All social housing providers must engage with adult safeguarding from April next year and social workers can help them, says Imogen Parry

Credit: DreamFinder

By Imogen Parry

Since the introduction of No Secrets and the Supporting People programme in the early 2000s, supported and sheltered housing staff have had both a mandate and a quality assessment framework requiring them to engage in adult safeguarding.  But there has been a growing realisation that staff working in the non-specialist housing sector should also have adult safeguarding policies, procedures and training due to the increasing numbers of adults at risk living in general needs housing.  The Social Care Institute for Excellence guide on adult safeguarding for housing staff recognises this need and was supported by my research on housing related serious case reviews (SCRs)  which found  30% of publicly available SCRs were concerned with adults who lived in social housing,  equally split between the two sectors – specialist sheltered or supported housing and general needs.

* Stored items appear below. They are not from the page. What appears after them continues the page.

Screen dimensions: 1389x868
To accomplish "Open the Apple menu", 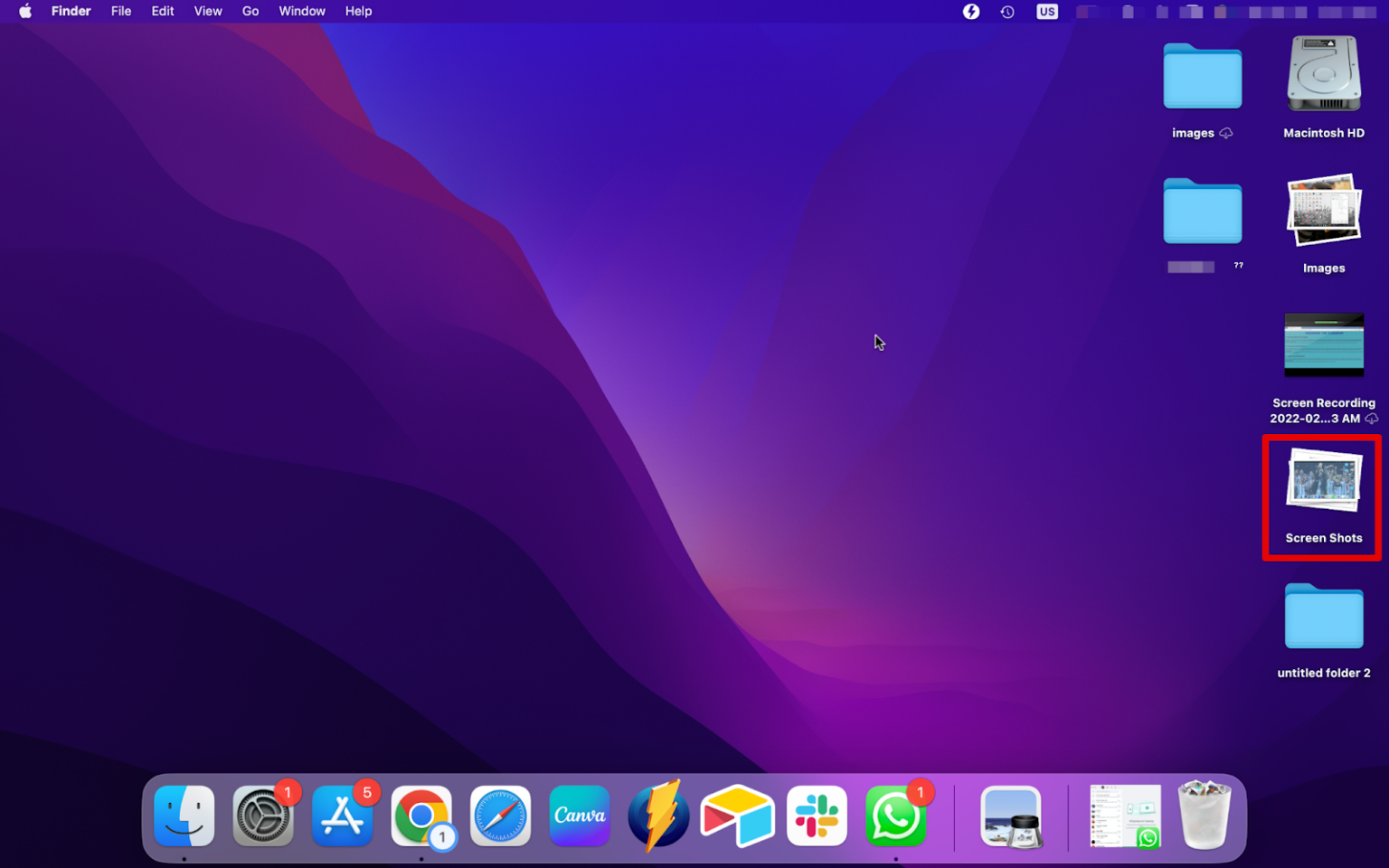I will 24,12.
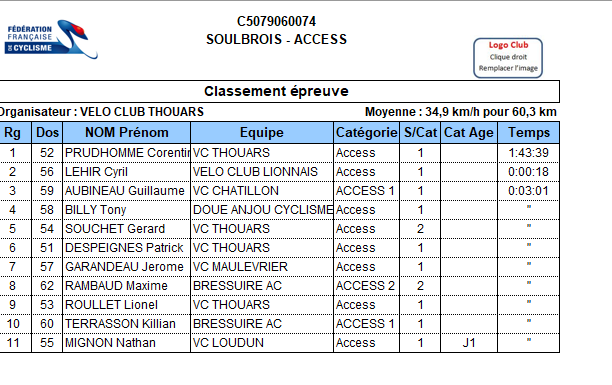Select the Cat Age column header
612x385 pixels.
pos(469,132)
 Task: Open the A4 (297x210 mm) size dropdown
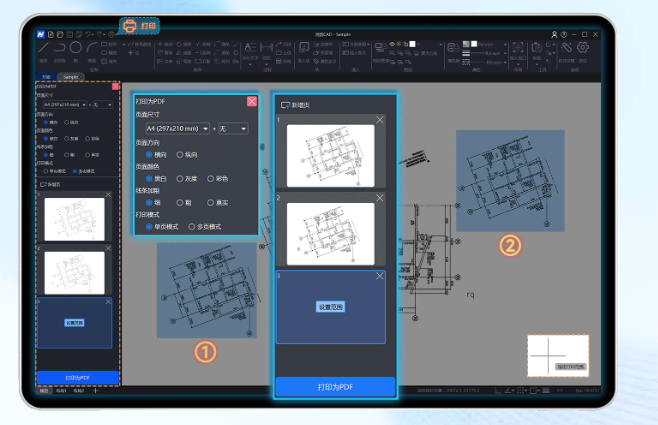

The vulnerability factors of the subjects included: learning disabilities, mental or physical health issues, care leaver, substance misuse.

The dual and increasing need for improved  engagement by all housing providers in safeguarding adults and for greater understanding by statutory partners of the key role housing can play led to the creation of a new Housing and Safeguarding Adults Alliance at the beginning of 2014. The alliance is comprised of  six of the principal housing trade and professional bodies and some leading housing providers.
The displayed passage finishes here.